■ SET TASK: Reproduce the entries from their first line down to and including the line that contains "The image size is (1017, 726). pos(73,282)".

◆ ◆ ◆ ◆ ◆ ◆ ◆

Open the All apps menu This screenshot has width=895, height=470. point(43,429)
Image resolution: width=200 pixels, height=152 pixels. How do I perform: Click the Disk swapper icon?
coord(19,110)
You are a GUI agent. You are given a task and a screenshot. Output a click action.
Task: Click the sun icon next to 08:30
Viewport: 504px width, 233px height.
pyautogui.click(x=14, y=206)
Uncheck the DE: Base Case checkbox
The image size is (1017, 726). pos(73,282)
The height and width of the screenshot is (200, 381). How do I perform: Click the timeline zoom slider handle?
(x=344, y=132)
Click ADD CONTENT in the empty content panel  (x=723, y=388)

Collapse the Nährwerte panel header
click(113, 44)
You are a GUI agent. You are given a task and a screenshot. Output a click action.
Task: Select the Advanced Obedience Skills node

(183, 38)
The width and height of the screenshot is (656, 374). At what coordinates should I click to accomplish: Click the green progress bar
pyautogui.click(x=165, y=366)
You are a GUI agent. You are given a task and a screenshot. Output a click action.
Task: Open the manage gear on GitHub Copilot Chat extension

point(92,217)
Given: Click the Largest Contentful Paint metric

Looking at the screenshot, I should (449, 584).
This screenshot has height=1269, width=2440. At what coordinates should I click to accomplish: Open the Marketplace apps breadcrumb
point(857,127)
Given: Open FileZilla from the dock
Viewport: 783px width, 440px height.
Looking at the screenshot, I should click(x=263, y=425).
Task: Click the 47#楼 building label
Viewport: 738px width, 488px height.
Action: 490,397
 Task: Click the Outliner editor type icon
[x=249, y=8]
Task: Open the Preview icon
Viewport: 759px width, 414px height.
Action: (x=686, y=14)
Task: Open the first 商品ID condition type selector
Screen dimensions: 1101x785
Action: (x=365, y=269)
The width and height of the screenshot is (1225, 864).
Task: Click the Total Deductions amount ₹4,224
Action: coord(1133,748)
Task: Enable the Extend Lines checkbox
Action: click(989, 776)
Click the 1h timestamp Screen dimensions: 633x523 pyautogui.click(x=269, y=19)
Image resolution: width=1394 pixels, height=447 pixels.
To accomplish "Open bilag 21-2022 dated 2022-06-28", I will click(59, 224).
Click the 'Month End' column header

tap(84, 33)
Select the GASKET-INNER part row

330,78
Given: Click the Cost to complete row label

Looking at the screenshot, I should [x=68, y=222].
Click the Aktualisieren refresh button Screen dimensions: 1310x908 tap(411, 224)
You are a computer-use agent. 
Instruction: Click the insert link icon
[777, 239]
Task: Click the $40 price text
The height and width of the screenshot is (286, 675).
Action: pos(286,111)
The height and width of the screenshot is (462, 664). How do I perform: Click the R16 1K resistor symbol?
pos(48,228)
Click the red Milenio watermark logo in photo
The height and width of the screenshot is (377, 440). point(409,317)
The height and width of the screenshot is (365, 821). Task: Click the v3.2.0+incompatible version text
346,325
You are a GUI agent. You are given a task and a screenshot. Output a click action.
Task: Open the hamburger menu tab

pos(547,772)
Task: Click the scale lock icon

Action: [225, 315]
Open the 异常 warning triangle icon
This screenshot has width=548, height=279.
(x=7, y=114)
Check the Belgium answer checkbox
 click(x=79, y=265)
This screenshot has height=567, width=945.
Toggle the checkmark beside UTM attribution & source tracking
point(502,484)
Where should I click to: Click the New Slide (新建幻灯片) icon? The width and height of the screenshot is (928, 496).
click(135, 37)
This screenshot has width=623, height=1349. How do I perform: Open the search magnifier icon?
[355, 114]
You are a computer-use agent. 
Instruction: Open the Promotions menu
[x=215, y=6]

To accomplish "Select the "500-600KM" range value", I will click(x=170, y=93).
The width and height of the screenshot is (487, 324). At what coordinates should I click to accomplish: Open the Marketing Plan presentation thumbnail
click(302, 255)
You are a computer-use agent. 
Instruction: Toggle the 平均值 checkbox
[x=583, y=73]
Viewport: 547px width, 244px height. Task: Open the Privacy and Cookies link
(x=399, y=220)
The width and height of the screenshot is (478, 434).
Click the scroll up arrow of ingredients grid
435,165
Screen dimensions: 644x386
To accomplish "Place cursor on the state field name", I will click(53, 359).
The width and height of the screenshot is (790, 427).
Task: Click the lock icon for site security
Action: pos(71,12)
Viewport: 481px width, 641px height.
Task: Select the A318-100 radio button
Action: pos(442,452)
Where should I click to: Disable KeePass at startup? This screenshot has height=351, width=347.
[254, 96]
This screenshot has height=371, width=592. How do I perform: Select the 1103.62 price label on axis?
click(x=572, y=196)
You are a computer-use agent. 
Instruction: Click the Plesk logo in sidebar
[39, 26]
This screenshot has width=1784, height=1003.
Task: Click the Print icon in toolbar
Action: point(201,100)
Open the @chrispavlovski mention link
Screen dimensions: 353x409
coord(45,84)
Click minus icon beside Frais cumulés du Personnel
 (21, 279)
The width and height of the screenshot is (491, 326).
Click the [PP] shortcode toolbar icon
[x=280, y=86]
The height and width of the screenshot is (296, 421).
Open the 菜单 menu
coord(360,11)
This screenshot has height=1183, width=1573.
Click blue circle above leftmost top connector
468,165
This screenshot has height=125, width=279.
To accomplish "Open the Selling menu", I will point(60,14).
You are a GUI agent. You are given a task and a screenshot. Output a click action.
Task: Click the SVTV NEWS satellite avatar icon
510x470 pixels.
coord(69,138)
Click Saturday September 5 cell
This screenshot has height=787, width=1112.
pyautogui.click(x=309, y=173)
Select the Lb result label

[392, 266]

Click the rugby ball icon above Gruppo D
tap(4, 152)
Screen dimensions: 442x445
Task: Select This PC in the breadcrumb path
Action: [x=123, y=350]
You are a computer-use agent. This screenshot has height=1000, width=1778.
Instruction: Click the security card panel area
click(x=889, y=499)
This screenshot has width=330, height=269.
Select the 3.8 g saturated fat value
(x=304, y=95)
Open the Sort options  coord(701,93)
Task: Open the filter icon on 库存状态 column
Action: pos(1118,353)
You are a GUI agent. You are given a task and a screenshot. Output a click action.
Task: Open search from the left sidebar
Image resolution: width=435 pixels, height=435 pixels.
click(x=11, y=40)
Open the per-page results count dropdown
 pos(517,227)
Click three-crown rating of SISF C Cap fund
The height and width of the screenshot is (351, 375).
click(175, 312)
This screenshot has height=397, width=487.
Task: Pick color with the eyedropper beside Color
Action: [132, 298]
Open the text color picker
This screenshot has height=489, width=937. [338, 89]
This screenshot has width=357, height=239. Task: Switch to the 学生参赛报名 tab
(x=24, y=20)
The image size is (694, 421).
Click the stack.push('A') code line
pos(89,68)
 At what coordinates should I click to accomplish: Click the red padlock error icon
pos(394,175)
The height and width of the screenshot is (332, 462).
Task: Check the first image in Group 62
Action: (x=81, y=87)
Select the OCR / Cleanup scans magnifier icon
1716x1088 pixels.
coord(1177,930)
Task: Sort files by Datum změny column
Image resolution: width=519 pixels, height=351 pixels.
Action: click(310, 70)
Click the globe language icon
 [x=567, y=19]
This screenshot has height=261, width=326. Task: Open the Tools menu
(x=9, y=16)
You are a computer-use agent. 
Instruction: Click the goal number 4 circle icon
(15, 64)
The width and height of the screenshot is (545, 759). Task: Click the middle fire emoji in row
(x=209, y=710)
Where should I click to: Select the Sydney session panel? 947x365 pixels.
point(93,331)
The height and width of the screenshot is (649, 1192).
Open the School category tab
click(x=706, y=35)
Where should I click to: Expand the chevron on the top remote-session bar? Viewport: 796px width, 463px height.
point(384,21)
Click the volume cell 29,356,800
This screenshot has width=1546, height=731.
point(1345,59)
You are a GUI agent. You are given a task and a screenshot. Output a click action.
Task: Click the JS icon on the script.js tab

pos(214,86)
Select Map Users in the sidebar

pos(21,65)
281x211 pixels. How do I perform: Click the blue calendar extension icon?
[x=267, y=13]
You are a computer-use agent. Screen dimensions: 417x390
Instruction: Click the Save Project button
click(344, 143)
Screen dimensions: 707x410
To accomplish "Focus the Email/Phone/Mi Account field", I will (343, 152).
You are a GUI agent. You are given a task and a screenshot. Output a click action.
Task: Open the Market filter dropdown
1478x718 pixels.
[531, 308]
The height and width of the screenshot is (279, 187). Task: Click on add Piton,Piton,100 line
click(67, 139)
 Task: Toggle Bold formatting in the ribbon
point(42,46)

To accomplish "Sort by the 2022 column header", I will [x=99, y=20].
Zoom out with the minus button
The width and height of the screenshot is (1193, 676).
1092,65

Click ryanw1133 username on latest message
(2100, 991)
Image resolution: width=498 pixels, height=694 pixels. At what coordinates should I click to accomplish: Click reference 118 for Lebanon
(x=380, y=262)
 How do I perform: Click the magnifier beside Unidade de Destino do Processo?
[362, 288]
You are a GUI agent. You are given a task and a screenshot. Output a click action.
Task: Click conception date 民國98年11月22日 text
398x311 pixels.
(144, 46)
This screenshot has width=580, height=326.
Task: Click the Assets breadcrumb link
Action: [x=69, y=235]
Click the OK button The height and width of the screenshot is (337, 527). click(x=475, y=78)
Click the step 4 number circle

◆ ◆ ◆ ◆ ◆ ◆ ◆

■ COMPLETED EXERCISE:
Open the All apps menu This screenshot has width=895, height=470. point(43,429)
Image resolution: width=200 pixels, height=152 pixels. How do I perform: Click the Disk swapper icon?
coord(19,110)
You are a GUI agent. You are given a task and a screenshot. Output a click action.
Task: Click the sun icon next to 08:30
Viewport: 504px width, 233px height.
pyautogui.click(x=14, y=206)
Uncheck the DE: Base Case checkbox
The image size is (1017, 726). pos(73,282)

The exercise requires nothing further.